▶ [Aim of the task]:
Below are some records. Return exactly the lines from the one containing "Switch to Color settings tab" through the one containing "Image resolution: width=1314", both included, and only those.

------ Dataset excerpts

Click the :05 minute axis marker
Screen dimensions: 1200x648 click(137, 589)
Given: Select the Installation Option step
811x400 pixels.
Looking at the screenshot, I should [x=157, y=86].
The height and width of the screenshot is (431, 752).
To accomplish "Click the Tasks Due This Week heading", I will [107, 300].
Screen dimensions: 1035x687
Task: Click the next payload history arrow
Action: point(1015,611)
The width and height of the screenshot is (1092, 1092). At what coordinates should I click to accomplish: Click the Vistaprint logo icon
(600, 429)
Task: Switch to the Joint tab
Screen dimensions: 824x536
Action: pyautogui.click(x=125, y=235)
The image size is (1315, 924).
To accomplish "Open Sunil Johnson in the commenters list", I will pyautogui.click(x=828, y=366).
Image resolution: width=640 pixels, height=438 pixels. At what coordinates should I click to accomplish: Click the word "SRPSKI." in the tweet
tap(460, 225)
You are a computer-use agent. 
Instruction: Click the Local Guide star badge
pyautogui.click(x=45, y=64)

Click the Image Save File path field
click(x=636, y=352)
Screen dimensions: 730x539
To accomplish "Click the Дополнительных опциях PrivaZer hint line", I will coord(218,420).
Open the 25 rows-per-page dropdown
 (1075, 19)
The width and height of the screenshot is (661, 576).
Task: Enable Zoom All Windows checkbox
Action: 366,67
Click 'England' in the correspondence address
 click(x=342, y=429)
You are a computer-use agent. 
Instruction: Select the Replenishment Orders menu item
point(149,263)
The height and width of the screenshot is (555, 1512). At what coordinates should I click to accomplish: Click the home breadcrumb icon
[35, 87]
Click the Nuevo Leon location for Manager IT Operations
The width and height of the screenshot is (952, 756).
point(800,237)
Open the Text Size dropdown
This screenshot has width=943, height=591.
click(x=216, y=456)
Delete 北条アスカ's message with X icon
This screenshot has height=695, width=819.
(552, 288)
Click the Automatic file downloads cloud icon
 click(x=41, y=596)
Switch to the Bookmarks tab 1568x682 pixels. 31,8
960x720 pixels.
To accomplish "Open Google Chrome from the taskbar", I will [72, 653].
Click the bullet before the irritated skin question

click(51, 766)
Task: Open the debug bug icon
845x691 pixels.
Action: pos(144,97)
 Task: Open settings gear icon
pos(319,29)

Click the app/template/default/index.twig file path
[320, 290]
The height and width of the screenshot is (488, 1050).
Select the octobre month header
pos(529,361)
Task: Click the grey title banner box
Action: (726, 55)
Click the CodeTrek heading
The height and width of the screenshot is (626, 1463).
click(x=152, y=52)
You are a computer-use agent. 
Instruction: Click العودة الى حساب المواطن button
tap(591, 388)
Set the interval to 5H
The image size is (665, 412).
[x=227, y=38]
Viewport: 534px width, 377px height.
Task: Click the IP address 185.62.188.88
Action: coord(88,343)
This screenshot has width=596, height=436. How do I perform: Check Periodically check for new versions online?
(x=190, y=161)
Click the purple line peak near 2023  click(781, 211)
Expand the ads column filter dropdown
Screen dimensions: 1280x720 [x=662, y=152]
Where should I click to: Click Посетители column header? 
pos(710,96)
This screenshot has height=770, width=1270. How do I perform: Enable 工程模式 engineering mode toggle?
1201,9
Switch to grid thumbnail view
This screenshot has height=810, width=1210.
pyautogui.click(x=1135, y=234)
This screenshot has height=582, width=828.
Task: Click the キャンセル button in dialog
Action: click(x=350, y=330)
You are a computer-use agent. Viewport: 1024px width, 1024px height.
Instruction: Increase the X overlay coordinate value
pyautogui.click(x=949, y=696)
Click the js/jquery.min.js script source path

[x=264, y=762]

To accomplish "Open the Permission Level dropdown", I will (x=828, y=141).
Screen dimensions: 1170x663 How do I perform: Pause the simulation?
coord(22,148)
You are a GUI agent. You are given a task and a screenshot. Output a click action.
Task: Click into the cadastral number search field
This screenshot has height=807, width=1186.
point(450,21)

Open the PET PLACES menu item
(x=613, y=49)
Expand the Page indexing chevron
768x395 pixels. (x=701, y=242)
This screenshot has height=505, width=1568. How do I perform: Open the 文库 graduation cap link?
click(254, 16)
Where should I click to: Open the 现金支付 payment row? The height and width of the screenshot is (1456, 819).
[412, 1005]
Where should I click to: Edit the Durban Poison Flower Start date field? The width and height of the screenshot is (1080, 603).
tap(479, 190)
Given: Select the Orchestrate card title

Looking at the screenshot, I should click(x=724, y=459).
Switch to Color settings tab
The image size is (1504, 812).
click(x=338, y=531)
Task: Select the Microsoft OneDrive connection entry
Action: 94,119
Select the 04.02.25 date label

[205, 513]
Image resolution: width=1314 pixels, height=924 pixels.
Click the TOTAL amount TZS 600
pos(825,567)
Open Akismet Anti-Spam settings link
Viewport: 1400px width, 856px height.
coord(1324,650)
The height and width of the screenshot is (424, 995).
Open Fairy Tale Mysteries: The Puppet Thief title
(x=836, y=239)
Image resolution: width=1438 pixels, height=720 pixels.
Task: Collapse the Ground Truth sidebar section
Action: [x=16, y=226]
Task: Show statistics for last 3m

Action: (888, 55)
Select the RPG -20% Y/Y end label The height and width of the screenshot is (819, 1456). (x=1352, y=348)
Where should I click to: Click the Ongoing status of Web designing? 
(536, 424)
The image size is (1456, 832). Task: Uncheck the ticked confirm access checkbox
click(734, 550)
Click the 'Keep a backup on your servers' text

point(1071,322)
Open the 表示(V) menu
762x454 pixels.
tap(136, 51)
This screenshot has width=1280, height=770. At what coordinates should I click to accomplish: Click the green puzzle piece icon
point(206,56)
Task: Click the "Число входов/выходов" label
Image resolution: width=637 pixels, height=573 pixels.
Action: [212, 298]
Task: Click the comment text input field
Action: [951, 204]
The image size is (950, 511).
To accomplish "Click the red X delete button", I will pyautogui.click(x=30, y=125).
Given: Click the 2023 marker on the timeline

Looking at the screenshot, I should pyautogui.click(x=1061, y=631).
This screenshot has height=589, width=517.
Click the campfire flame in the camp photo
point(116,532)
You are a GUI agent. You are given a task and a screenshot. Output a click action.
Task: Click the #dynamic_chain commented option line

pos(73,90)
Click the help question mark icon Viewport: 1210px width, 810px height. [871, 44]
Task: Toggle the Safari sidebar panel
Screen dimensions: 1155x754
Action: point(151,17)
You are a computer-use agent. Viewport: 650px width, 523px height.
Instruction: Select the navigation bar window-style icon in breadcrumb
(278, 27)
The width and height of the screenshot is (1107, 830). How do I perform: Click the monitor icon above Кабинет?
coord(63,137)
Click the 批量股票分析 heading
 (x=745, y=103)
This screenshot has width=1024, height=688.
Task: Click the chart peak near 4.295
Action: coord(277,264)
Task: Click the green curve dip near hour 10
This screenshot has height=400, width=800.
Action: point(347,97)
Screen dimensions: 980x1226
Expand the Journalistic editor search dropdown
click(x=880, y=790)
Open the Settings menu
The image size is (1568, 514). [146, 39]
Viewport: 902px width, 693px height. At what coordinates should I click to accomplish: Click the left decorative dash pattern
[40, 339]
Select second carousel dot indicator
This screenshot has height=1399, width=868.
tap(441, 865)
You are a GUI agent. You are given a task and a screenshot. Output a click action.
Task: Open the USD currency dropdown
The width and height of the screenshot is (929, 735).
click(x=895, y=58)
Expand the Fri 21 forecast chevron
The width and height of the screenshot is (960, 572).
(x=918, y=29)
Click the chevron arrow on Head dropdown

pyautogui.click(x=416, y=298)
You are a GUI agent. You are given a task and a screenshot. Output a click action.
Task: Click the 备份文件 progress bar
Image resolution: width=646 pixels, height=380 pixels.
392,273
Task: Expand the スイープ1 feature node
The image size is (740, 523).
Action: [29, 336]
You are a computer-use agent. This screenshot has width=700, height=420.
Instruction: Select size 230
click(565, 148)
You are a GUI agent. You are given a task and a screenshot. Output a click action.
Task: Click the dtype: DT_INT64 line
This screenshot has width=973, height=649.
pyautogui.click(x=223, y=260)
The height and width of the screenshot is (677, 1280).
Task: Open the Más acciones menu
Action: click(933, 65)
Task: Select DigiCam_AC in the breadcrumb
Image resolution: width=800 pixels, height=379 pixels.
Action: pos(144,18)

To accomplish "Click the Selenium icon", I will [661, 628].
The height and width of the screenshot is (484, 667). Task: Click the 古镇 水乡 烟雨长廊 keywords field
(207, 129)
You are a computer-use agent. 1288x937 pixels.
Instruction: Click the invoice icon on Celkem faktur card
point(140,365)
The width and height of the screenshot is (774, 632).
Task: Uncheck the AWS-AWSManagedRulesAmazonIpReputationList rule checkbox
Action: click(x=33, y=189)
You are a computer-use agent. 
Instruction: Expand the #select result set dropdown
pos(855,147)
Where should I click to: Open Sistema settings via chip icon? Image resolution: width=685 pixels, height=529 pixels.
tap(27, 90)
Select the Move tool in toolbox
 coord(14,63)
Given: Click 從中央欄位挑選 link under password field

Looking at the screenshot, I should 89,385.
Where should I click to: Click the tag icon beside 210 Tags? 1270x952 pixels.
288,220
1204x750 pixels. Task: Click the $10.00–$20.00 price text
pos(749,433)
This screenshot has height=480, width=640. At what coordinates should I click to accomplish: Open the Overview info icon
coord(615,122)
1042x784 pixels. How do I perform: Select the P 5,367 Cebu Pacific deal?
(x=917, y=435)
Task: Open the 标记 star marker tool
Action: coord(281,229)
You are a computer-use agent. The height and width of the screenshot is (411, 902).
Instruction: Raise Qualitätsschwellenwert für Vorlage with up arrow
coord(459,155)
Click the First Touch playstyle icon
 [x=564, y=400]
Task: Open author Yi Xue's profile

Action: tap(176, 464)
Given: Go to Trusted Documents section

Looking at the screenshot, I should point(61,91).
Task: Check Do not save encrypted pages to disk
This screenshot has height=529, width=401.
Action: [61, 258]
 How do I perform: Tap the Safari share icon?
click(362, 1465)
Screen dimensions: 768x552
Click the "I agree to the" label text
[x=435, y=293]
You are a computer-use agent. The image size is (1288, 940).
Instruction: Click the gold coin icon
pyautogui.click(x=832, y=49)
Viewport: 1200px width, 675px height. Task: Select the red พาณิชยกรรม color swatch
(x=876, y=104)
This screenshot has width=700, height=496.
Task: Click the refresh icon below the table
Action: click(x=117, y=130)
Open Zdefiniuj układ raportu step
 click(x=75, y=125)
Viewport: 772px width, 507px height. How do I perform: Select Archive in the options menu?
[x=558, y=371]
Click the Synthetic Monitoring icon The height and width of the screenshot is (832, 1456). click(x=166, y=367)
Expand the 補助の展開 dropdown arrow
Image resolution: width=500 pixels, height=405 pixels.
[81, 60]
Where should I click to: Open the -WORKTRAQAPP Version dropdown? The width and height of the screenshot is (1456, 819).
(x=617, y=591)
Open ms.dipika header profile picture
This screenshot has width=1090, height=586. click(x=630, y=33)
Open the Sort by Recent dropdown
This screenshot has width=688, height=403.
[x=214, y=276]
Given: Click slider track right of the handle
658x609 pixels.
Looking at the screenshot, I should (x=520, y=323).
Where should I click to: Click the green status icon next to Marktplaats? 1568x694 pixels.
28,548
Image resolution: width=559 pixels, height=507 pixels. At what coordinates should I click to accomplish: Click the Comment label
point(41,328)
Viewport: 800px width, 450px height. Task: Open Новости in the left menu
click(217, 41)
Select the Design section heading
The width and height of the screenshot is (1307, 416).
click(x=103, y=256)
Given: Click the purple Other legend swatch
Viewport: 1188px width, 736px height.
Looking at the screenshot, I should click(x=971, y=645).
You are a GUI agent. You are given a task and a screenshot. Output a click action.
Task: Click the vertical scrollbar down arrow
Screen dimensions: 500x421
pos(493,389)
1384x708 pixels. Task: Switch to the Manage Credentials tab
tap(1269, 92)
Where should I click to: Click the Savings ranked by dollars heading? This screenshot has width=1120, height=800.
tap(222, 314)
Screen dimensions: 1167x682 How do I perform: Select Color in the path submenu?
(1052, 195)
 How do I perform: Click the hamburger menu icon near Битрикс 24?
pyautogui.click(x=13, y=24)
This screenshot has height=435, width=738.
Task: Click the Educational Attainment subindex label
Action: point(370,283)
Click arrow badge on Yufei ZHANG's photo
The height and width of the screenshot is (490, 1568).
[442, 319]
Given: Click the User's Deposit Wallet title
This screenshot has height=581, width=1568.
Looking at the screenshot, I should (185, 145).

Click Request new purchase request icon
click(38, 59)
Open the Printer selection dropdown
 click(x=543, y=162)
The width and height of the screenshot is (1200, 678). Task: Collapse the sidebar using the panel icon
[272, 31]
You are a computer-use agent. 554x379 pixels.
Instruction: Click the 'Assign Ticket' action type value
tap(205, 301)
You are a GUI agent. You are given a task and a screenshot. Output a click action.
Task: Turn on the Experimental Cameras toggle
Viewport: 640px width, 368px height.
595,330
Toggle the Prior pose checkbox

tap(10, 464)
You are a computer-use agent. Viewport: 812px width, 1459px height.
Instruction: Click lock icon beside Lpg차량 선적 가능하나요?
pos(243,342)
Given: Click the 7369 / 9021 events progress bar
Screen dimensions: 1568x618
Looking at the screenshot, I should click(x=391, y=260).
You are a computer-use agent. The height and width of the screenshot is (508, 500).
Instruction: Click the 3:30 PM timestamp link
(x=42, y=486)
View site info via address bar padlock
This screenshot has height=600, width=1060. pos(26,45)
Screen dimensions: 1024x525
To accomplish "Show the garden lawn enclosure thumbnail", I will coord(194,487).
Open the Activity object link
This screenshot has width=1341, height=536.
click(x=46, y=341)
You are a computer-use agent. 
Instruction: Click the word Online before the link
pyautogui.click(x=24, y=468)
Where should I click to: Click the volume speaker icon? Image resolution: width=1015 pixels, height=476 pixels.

------------

▶ [Solved exercise]:
Switch to Color settings tab
The image size is (1504, 812).
click(x=338, y=531)
Task: Select the Microsoft OneDrive connection entry
Action: 94,119
Select the 04.02.25 date label

[205, 513]
Image resolution: width=1314 pixels, height=924 pixels.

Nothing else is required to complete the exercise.